Besides our Top Three Control Theorists, there were a significant number of ufologists who offered variants on our theme. Some are well-known folks joining the bandwagon; some are less well known but have a different take. There is a steady stream of these ideas between 1974 and 1980. We will approach this set chronologically rather than by status.

1974: Charles Bowen, editorialising in Flying Saucer Review, asks if some or all UFO images and entities are projected into the mind by controlling powers and/or UFOs. The meaningless gibberish in messages implies more than human beings being treated as playthings; it may be an attempt to influence or remotely control humans. He cites C. Maxwell Cade as suggesting ultra-high frequency radar beams can induce images in the brain. (27) Stanton Friedman suggests ufonauts could broadcast telepathic signals that would make UFOs appear to disappear. A microwave beam could jumble vision by means of a scotoma. (28)

1975: Allen H. Greenfield’s Alternative Reality Theory accepts the premise that UFOs are “manipulating human history to its own ends”. (29) Timothy Green Beckley cites the cases of Paul Clark, Dr Morales, and Hans Lauritzen to argue higher powers are systematically guiding human destiny and the course of human civilisation, if not by physical force, then by direct manipulation of human minds. (30) Joan Whritenour warns extraterrestrials engage in “mental rape” by the use of strobe-light-type machines which cause instant hypnosis. (31)

Using the information =
1. In the text on UFO control theories, who is cited as suggesting that ultra-high frequency radar beams can induce images in the brain?
2. Name every person whose case Timothy Green Beckley cites in the text on UFO control theories.
3. Please carry the text on UFO control theories forward from its last sentence.

Records in a dataset
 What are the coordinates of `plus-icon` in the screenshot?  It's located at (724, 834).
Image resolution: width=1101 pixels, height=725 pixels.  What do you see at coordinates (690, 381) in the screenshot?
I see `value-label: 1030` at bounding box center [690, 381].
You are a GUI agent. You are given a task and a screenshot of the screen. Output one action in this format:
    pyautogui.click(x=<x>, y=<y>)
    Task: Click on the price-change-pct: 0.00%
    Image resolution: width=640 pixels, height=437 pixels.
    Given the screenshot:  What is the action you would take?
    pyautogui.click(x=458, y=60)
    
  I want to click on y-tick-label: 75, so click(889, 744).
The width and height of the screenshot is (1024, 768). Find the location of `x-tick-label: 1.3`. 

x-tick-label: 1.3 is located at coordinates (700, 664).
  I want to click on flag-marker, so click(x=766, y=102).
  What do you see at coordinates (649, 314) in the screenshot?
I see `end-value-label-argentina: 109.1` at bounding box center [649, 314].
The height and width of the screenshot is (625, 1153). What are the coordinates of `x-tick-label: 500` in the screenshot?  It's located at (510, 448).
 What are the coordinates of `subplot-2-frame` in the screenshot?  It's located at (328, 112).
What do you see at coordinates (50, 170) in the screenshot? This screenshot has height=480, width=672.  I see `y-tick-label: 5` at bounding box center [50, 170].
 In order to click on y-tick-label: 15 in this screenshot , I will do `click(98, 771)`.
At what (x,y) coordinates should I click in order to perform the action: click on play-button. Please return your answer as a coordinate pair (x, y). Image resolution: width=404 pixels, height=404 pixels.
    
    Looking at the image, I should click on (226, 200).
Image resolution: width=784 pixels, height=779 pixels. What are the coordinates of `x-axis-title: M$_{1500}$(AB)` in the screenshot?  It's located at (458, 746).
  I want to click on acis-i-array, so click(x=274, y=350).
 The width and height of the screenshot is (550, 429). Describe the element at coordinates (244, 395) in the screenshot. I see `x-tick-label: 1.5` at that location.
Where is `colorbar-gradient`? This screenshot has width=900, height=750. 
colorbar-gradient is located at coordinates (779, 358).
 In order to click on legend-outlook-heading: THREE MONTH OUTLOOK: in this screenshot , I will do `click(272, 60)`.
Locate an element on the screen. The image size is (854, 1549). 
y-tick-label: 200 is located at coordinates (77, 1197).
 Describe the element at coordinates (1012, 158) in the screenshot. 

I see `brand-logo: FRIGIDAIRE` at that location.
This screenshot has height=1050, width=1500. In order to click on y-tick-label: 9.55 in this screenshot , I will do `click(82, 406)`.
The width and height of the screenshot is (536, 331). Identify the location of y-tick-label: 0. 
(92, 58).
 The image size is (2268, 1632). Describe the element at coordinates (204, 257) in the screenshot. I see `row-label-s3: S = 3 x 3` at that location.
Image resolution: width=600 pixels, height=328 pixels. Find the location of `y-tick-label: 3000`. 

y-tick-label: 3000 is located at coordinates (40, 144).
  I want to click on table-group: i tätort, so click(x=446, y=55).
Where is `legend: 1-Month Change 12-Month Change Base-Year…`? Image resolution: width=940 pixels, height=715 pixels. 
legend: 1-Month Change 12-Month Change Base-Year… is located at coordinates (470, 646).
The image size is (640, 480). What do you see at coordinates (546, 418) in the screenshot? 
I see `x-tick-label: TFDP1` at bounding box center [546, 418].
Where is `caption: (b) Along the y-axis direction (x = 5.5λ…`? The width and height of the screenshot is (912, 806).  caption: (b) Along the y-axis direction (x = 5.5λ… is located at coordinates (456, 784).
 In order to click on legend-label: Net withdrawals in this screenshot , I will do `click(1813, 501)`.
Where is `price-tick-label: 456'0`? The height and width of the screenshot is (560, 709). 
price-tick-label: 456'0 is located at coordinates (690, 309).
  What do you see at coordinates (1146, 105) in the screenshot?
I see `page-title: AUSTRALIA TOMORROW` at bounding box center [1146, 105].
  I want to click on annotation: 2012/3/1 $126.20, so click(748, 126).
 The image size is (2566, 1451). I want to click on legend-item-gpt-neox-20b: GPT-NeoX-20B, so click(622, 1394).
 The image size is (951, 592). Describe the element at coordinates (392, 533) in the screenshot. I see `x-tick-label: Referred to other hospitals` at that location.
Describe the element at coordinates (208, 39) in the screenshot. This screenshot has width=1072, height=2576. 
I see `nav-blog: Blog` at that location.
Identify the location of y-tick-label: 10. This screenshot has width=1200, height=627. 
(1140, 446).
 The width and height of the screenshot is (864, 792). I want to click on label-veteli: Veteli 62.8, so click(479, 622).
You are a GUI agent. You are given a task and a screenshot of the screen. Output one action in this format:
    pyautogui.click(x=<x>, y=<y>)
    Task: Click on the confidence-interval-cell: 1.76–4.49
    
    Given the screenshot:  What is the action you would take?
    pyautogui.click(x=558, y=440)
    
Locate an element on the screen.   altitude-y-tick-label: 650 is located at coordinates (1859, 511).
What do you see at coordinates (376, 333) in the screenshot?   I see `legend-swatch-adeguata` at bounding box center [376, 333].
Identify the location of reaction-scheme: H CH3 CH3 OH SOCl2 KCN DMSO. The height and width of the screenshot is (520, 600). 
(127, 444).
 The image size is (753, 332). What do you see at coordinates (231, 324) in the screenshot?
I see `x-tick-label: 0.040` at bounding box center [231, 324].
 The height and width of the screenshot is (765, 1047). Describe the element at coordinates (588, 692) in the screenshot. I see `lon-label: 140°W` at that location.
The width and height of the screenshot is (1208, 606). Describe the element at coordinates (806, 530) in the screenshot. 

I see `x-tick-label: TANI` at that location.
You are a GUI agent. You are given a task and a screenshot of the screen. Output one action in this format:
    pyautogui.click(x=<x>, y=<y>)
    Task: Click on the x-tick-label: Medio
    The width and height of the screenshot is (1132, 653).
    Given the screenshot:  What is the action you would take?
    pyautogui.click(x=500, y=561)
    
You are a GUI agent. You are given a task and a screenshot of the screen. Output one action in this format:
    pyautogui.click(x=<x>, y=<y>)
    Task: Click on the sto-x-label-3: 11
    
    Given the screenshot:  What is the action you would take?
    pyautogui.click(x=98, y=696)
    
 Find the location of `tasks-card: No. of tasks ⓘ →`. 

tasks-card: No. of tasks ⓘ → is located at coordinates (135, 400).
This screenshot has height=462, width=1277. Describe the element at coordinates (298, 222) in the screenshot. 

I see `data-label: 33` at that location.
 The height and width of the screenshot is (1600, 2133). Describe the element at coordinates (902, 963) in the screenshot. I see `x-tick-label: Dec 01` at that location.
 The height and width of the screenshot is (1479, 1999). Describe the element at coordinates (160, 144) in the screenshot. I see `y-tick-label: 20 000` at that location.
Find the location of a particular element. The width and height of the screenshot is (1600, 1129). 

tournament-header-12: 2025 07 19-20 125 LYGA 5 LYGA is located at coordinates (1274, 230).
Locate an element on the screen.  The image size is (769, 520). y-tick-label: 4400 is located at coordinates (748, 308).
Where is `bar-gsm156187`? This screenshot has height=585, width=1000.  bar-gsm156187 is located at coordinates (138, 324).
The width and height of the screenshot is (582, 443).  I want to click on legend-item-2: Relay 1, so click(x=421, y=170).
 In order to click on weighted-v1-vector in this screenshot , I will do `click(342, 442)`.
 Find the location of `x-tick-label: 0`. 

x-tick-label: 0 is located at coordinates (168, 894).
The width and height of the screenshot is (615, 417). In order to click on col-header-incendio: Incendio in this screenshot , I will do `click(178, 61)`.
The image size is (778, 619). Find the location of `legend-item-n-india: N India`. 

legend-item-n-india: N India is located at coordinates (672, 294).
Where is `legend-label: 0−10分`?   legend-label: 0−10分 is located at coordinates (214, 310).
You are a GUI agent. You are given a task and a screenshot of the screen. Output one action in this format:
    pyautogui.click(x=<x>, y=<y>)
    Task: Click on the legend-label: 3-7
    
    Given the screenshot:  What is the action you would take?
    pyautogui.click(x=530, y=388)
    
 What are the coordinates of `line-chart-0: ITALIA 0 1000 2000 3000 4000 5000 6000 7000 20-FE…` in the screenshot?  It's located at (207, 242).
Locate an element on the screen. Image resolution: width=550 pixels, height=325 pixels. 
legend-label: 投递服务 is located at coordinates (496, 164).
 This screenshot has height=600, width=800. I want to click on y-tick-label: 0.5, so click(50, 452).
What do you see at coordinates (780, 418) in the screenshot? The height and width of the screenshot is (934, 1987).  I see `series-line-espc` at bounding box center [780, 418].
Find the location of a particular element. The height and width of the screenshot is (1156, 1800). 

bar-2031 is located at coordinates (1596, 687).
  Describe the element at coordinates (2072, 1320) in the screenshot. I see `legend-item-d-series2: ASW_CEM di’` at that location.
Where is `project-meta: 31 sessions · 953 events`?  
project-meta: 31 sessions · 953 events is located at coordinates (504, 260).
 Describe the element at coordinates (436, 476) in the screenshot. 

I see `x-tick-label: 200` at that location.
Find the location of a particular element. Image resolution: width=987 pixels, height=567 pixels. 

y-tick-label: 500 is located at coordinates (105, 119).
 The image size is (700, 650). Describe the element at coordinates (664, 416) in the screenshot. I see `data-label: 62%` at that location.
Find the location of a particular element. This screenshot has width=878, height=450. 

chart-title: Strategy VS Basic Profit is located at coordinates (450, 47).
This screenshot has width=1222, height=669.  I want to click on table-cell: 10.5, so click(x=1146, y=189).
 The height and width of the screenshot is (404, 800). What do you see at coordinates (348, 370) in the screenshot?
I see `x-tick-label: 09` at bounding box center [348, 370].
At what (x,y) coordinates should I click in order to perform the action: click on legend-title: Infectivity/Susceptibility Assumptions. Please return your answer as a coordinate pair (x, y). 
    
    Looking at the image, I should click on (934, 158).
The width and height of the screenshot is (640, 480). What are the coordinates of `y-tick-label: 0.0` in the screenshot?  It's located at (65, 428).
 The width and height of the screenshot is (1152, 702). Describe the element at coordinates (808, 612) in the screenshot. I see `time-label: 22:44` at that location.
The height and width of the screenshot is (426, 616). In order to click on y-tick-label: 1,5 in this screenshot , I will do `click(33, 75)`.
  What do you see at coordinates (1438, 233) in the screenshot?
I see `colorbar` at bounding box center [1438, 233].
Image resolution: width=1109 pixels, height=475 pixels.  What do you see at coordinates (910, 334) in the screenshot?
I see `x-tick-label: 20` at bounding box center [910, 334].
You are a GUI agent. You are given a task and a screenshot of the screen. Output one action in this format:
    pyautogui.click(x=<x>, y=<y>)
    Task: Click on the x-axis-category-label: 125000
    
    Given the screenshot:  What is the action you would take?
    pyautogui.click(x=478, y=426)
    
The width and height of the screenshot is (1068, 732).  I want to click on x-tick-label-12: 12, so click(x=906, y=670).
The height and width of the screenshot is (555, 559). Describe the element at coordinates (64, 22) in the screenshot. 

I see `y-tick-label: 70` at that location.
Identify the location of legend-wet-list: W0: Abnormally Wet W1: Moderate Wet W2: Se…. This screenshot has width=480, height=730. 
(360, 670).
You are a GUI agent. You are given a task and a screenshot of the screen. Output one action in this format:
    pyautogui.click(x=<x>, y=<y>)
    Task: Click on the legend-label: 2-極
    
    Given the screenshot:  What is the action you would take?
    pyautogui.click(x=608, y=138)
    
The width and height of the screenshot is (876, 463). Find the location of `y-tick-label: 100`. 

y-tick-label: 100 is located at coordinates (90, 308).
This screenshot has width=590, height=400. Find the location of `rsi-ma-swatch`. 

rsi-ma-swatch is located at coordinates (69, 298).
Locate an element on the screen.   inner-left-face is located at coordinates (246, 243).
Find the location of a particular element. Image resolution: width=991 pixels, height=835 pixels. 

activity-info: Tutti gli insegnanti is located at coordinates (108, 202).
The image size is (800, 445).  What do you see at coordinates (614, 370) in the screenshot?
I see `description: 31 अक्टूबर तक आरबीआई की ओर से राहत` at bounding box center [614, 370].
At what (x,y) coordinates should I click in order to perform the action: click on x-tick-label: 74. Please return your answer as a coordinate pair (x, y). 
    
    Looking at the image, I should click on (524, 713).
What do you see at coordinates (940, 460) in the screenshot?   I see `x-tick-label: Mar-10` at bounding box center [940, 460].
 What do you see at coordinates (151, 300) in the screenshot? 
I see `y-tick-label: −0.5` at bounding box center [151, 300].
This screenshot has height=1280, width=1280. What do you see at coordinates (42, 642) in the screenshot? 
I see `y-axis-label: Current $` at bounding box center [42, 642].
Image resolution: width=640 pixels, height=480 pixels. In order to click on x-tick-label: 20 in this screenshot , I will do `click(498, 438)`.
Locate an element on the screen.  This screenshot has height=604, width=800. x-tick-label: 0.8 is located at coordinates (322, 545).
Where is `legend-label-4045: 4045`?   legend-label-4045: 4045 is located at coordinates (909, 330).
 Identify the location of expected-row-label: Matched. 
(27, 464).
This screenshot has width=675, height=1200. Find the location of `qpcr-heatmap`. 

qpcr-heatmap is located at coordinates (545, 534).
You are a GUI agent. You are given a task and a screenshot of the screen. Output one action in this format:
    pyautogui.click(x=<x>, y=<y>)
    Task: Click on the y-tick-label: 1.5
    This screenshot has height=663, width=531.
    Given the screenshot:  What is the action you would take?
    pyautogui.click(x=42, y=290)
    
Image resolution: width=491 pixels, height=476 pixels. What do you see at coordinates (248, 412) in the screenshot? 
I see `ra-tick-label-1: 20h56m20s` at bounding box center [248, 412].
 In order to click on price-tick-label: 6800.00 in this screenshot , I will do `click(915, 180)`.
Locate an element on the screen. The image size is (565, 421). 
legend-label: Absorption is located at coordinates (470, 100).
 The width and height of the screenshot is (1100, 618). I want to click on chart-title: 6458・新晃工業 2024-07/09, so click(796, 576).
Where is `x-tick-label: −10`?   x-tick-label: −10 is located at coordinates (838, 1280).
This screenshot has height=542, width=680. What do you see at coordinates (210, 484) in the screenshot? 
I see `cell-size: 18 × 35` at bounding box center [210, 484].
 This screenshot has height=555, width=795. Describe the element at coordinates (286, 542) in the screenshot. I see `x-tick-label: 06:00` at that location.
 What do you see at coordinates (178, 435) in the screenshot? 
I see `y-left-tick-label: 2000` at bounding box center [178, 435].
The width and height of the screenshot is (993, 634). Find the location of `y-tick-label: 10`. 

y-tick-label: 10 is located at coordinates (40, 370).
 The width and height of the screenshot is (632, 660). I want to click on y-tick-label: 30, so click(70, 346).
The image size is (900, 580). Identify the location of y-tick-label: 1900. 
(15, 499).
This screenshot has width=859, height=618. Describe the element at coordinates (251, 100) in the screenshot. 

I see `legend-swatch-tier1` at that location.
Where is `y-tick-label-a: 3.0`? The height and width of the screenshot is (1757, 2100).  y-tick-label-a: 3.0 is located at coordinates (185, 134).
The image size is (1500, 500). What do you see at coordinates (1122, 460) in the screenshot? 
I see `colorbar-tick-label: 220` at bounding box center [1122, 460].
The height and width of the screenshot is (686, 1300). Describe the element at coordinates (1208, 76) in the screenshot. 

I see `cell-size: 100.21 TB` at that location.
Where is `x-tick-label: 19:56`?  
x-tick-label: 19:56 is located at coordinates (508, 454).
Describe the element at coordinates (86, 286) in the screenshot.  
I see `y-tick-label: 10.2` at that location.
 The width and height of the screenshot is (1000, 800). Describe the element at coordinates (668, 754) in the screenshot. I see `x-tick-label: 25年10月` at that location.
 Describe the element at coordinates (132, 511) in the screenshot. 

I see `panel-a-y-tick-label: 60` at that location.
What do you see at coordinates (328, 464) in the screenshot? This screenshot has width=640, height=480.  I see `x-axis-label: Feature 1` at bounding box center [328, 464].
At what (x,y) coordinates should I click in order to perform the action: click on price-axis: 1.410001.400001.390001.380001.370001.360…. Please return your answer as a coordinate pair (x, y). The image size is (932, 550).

List of answers =
1. C. Maxwell Cade

2. Paul Clark, Dr Morales, Hans Lauritzen

3.
1976: Brad Steiger suggests UFOs act as cosmic tutors using space beams. (32) They also influence the mind telepathically to project three-dimensional images. The purpose is “too staggeringly complicated for our desperately throbbing brains to deal with at this moment in time and space”. (33)

1977: The Lorenzens accept that thoughts can be taken or absorbed. Abductees may have been programmed with false information to mislead us. (34) James Harder terms this a multi-level cover-up. Abductees are made to look like fools by relaying messages filled with garbage dredged up from their memories and imaginations at the behest of post-hypnotic suggestions. (35) Robert Anton Wilson warns higher beings may be playing head games with humans and using “mindfucking” technology. (36)

Michael Persinger and Gyslaine LaFreniere set forth a variant of the supermind termed .Geopsyche'. A critical mass of believers form a matrix which is energised by intense geophysical forces of nature. Epidemics of luminous signs, anomalous beasties of the nether realm, unusual kinetic displays, and religious manias forbode earthquakes. A disturbing corollary to this is the irrelevance and expendability of the individual under the sway of activated death instincts and unconscious archetypal forces. (37)

1978: Gordon Creighton fears UFOs influence not only individuals, but governments and whole nations. (38) Art Gatti gravitates to the idea UFOs are mind parasites or occult manipulation thought forms. (39) Brad Steiger suggests aliens may have programmed humans as automatons and judas goats to lead their fellow humans into servitude. (40)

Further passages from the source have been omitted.